→ **Work task**:
From the line containing "The image size is (1389, 868)." down to the final line of the entries below, restate each line word for word and add nothing.

→ **Record excerpts**:
—————
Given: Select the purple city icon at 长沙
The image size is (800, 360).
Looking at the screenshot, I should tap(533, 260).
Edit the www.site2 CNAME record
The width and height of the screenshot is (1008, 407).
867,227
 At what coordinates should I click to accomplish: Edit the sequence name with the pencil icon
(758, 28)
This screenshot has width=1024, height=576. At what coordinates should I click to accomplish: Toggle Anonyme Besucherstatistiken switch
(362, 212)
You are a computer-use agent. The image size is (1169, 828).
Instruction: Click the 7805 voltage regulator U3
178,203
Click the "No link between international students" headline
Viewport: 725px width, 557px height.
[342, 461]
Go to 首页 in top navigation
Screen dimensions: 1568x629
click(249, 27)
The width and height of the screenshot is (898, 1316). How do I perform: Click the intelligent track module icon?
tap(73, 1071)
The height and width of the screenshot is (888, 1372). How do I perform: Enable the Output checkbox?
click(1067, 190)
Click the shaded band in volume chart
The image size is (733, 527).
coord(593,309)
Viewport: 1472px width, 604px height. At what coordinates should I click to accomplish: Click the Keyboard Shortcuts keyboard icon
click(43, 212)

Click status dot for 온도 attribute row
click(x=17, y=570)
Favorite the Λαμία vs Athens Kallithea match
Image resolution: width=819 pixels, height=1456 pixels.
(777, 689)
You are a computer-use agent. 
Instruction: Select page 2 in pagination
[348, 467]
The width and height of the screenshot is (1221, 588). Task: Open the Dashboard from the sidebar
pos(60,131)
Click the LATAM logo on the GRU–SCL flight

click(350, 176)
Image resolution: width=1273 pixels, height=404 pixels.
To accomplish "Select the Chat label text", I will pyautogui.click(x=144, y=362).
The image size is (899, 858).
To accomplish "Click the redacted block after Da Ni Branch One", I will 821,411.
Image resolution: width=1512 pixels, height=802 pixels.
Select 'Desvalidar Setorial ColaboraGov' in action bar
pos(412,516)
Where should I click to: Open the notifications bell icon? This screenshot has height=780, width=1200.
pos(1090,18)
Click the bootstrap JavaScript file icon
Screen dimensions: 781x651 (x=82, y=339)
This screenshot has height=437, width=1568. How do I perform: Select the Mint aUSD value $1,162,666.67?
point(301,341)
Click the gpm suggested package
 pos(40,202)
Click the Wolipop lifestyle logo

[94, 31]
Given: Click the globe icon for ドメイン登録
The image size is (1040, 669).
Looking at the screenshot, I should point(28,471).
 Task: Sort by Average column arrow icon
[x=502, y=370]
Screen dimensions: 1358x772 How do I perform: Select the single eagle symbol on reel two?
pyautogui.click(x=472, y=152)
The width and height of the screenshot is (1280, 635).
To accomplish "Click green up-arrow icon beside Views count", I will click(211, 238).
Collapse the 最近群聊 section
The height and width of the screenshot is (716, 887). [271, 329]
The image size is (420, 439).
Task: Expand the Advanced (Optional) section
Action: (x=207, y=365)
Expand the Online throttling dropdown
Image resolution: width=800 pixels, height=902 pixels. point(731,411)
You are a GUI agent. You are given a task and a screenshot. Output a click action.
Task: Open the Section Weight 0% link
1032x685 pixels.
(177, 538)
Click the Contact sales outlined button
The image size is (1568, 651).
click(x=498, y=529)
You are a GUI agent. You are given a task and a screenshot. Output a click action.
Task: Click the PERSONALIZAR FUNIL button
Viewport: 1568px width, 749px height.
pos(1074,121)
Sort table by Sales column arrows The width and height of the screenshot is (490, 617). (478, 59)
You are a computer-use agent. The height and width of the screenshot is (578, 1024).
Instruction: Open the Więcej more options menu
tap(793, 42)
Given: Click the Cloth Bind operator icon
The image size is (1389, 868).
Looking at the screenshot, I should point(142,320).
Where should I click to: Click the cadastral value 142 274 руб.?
—————
→ **Answer to the problem**:
The image size is (1389, 868).
Looking at the screenshot, I should point(142,320).
Where should I click to: Click the cadastral value 142 274 руб.?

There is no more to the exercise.